This tutorial helps you explore HTCondor's DAGMan and its many features.

Before you start...
Before working on this tutorial, we recommend that you read through our other DAGMan guides: The definitive guide to DAGMan is the HTCondor DAGMan Manual..

You can download the tutorial materials with the following command:

$ git clone https://github.com/OSGConnect/tutorial-dagman-intermediate

Now move into the new directory with

$ cd tutorial-dagman-intermediate

and list its contents with

$ ls -l

Here are the highlights:

  • The diamond.dag file and the SleepJob directory are the worked example of a "Diamond DAG" for this tutorial.
  • The additional_examples directory contains additional examples, each with their own README file exploring specific DAGMan features.

Types of DAGs

Any workflow that satisfies the definition of a "Directed Acyclic Graph" (DAG) can be executed using DAGMan.
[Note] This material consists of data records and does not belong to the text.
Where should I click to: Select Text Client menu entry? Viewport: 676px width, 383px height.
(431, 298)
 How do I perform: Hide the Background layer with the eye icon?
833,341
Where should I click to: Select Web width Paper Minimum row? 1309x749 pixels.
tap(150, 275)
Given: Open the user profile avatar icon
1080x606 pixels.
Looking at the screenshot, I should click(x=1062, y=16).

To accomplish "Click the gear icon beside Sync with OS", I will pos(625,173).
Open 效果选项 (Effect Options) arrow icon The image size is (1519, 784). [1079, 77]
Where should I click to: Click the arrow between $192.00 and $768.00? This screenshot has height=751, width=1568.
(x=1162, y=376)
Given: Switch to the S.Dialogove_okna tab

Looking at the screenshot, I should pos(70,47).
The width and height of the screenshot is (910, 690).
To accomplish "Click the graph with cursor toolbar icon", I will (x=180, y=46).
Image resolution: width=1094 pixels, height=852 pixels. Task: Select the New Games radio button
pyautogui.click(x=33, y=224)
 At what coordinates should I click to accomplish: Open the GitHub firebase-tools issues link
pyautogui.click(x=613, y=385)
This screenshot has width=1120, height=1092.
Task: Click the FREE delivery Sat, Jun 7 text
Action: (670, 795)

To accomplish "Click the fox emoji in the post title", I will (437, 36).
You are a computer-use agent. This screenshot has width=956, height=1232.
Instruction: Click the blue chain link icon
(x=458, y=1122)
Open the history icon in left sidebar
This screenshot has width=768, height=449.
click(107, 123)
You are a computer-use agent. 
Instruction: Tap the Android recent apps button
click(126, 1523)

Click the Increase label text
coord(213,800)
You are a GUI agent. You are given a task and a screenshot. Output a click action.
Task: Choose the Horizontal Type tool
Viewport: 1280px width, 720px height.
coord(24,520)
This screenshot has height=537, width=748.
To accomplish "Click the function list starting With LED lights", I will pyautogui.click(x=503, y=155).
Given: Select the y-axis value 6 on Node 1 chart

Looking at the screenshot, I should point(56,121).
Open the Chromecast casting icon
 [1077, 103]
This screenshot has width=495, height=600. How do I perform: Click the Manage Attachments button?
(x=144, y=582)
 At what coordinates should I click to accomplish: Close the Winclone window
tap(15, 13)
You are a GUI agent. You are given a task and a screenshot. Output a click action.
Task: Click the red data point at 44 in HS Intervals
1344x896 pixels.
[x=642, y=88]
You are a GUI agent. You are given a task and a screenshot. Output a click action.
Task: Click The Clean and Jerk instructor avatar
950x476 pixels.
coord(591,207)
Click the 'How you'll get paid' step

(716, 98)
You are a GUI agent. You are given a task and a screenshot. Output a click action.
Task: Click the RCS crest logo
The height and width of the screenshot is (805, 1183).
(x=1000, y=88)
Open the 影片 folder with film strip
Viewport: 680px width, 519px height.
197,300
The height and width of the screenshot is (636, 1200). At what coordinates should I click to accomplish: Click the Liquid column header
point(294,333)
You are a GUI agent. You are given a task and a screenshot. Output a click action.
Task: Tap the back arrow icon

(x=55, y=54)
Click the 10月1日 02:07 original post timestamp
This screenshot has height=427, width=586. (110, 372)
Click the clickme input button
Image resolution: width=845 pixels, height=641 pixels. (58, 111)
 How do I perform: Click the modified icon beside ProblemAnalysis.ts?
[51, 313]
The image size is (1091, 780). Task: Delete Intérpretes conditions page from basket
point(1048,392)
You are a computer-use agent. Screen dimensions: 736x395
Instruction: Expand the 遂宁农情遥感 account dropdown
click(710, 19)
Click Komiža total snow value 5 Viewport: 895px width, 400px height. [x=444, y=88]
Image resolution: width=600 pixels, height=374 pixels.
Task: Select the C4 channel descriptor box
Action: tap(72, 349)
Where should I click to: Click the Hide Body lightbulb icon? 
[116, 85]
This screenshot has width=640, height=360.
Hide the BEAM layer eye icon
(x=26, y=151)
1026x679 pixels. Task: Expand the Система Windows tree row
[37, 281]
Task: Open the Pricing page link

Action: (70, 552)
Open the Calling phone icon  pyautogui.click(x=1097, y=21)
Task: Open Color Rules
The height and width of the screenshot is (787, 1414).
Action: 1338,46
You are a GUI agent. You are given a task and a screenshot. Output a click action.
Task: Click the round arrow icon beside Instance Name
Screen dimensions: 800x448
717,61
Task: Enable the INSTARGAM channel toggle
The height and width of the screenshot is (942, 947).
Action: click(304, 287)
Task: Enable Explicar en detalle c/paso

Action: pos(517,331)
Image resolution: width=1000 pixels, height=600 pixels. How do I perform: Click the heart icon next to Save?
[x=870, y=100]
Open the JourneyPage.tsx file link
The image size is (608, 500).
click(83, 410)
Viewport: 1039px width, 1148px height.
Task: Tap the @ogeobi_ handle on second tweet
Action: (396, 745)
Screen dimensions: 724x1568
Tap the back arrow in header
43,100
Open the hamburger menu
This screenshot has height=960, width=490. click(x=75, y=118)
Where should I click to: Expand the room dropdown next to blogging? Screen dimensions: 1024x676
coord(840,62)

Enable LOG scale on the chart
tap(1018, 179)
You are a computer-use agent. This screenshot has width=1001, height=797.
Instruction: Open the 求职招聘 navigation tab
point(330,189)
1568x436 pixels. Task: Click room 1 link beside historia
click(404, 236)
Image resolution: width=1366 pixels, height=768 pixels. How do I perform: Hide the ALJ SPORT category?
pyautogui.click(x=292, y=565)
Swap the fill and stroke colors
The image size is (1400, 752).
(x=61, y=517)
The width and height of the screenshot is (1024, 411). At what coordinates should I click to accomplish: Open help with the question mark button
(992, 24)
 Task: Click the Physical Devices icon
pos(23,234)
That being said, there are certain types that are the most commonly used:

  • Sequential DAG: all the nodes are connected in a sequence of one after the other, with no branching or splitting. This is good for conducting increasingly refined analyses of a dataset or initial result, or chaining together a long-running calculation. The simplest example of this type is used in the guide Simple Example of a DAGMan Workflow.

  • Split and recombine DAG: the first node is connected to many nodes of the same layer (split) which then all connect back to the final node (recombine). Here, you can set up the shared environment in the first node and use it to parallelize the work into many individual jobs, then finally combine/analyze the results in the final node. The simplest example of this type is the "Diamond DAG" - the subject of this tutorial.

  • Collection DAG: no node is connected to any other node. This is good for the situation where you need to run a bunch of otherwise unrelated jobs, perhaps ones that are competing for a limited resource. The simplest example of this type is a DAG consisting of a single node.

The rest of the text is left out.